Let’s start with why we’re seeing more chains exploring small formats. Some concepts regard small stores as a showroom for larger stores or an online offer. Others use them to enter markets that would be too small for a typical deployment.

We’ve seen chains use smaller stores as a testing location when entering a new market – to learn about consumers, competitors, and how their proposition will fare, without vast amounts of capital investment of larger footprints. For some, they’re acutely aware of consumer behavior – and smaller, more convenient locations help them grow market share while managing overheads related to occupancy and inventory.

Whatever the rationale – and even with potentially lower costs than more conventional square footage locations – a successful deployment of smaller store formats has the greatest chance of success when driven by insight.

Asking the right questions

The starting point for exploration is understanding what you want to achieve from a smaller format – as the aim informs the centralization of the right data sources, leading to more robust insight and outputs.

If a smaller store will serve as showroom for your website, understanding how existing stores drive online sales is vital. You cannot create a real estate strategy optimized for omnichannel unless you understand how customer patronage and cross-channel buying behaviors interact.

When Kalibrate conducts this analysis for retailers, we start with customer and sales data to assess how online sales ‘decay’ as the customers distribution moves further from store. This insight gives you a realistic picture of how a new store could impact cross-channel sales, helping you zero-in on priority trade areas to explore smaller stores’ locations that will positively impact on your bottom line.

Decision-makers should also consider the situational variations when assessing locations outside their usual specification. Parking may be more limited, the co-tenancies maybe differ, competitive intensity may be greater or less – each of these factors has a significant impact on potential performance. In early small-format deployments, the absence of performance data for existing stores of a similar square footage and location can make it challenging to draw like-for-like insights. In these instances, chains must do their homework on the proposed site, drawing from what works at any potential look-a-like locations, competitors, or peer retailers. Analysis of peers’ small stores can also be instructive – which markets did they prioritize?
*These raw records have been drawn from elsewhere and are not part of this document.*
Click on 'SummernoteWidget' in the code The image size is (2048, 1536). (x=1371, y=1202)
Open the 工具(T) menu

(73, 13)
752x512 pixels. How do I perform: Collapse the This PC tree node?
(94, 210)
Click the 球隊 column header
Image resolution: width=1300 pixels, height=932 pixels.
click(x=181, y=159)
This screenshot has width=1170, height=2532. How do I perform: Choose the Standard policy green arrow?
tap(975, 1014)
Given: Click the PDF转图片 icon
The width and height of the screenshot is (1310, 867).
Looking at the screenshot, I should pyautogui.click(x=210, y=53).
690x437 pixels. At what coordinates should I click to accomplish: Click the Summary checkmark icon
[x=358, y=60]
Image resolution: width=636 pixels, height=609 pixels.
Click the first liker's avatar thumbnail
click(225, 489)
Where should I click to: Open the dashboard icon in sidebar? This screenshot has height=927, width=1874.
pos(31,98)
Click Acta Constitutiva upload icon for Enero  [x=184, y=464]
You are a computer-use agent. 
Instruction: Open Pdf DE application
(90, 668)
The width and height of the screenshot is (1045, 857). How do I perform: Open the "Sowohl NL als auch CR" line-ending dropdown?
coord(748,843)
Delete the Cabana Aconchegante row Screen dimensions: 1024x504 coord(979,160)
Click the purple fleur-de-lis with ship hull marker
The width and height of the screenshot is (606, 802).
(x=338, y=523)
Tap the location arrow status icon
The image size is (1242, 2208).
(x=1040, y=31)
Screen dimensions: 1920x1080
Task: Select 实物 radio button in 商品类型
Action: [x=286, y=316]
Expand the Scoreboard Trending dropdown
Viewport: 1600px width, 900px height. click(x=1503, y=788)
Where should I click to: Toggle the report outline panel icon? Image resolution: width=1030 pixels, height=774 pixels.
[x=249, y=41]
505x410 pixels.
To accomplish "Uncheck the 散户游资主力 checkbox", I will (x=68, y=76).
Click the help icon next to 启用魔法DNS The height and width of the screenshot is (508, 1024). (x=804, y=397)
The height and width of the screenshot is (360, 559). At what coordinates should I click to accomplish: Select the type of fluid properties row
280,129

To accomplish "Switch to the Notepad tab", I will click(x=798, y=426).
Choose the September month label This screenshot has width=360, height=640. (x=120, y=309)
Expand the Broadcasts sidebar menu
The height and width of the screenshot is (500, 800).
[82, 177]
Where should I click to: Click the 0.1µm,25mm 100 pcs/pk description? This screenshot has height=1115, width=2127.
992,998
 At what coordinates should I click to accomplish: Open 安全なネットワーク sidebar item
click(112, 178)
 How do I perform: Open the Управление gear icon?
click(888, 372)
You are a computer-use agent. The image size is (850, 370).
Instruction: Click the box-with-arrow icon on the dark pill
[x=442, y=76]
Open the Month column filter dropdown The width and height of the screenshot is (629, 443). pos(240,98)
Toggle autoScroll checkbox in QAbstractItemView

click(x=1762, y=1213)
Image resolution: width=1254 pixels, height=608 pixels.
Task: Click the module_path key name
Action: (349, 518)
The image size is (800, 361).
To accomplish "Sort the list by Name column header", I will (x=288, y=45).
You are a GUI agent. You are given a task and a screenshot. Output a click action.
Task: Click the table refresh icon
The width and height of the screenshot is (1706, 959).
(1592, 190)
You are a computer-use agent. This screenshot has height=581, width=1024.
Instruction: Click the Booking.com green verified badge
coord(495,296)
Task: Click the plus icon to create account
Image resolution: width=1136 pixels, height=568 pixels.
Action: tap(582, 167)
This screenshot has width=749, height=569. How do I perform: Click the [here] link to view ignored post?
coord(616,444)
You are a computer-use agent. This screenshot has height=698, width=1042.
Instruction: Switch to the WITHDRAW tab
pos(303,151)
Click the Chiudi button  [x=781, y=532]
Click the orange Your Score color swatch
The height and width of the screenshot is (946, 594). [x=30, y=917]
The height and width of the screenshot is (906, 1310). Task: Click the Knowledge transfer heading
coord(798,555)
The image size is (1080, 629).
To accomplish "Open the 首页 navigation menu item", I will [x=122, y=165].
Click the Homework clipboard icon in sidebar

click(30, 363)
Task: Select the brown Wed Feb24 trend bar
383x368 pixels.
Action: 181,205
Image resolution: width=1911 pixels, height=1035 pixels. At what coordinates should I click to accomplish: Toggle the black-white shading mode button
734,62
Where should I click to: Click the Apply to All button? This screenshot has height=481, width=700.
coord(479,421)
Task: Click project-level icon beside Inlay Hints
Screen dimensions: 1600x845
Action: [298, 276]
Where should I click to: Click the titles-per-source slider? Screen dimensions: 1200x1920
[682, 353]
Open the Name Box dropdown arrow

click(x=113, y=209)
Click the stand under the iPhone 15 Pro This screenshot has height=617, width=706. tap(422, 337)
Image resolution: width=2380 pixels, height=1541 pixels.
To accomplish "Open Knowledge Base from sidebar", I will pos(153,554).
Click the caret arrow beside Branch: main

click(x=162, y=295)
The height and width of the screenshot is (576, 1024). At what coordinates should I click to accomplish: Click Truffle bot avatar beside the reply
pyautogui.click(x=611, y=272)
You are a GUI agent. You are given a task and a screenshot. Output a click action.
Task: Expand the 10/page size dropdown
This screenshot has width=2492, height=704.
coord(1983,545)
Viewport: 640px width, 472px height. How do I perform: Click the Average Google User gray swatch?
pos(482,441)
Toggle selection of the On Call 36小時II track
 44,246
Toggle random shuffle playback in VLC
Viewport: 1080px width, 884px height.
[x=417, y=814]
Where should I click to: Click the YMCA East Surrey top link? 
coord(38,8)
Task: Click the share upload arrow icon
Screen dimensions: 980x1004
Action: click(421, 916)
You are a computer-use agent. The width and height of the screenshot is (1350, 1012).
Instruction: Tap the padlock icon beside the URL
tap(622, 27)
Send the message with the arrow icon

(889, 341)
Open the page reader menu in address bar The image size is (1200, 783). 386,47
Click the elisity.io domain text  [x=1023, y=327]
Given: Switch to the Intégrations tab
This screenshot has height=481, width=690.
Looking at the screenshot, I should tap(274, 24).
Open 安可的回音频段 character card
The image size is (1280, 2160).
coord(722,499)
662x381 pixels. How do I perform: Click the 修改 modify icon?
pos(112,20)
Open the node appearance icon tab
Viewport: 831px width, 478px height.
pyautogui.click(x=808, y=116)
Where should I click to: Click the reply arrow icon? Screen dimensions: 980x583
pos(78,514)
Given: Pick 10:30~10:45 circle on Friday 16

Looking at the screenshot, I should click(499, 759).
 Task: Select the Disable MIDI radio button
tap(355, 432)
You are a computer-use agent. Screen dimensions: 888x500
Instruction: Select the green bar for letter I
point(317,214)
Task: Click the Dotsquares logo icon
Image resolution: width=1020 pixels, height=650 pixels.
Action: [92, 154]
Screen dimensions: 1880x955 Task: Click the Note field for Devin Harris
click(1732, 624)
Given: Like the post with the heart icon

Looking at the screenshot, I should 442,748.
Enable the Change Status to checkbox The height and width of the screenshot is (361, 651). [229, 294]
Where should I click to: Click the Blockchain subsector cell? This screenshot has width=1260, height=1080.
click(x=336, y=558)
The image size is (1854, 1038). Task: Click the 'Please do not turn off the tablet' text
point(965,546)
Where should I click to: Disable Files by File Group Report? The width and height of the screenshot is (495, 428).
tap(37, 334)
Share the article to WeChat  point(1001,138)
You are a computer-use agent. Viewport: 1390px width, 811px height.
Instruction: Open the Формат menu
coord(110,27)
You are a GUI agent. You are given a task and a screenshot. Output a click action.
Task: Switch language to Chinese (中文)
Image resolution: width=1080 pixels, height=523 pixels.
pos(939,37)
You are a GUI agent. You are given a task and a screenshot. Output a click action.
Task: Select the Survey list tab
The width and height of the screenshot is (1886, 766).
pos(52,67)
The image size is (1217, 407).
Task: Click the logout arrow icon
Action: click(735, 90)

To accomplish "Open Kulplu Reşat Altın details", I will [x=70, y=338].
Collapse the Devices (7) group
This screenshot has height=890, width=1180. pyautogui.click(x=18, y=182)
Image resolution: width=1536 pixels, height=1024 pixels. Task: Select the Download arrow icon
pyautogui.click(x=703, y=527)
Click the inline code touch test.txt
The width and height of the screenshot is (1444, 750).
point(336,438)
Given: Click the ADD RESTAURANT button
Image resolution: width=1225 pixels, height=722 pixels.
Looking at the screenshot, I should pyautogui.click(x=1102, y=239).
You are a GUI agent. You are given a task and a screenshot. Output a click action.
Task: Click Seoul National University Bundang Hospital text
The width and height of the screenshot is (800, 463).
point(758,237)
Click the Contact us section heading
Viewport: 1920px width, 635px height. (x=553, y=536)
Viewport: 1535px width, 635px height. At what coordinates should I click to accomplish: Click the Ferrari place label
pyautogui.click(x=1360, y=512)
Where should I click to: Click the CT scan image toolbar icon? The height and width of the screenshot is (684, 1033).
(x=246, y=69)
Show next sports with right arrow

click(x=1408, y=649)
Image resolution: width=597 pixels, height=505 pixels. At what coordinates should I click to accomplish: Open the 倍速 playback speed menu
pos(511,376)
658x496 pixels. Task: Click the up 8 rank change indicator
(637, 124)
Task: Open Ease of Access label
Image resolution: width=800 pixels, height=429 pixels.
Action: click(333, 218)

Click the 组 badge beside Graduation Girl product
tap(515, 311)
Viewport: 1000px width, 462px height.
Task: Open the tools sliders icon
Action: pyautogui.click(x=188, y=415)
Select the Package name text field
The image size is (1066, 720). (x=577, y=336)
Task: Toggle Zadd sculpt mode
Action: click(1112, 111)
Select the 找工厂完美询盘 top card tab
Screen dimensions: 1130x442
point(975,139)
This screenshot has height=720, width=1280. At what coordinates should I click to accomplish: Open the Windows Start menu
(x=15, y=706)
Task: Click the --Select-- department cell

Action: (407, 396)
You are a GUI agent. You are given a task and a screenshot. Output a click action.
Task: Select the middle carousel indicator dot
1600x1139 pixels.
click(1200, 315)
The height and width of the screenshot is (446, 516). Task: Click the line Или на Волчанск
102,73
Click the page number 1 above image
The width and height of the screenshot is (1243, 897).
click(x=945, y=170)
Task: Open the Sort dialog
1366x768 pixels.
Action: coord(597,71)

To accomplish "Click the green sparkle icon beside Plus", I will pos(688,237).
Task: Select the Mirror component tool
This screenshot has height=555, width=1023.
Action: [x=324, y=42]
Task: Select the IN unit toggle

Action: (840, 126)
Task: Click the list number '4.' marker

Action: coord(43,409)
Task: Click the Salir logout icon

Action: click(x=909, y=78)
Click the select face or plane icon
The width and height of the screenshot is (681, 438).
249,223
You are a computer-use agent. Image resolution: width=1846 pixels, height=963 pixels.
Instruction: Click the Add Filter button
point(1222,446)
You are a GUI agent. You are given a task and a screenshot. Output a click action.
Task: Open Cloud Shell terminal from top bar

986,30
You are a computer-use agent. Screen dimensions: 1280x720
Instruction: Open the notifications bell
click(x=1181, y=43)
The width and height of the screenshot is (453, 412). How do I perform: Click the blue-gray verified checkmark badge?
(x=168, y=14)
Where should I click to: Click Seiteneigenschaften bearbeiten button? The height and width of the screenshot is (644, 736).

Another consideration for smaller formats is the merchandise offering; does a rationalized merchandise mix still support the same levels of profitability? Does it fit with a different customer? Again, interrogation of existing stores and online sales can be instructive. Consider furniture and homeware retailer, IKEA’s city center deployments. The product offer was tailored specifically to apartments, smaller scale furniture items, and city living. Other chains may not find merchandising decisions so straightforward and will need to interrogate internal sales data to arrive at the right answer.

After the test, it’s time to learn

Insight generation should ramp up post-deployment. In the early phases of small store deployment, data from test locations is extremely valuable.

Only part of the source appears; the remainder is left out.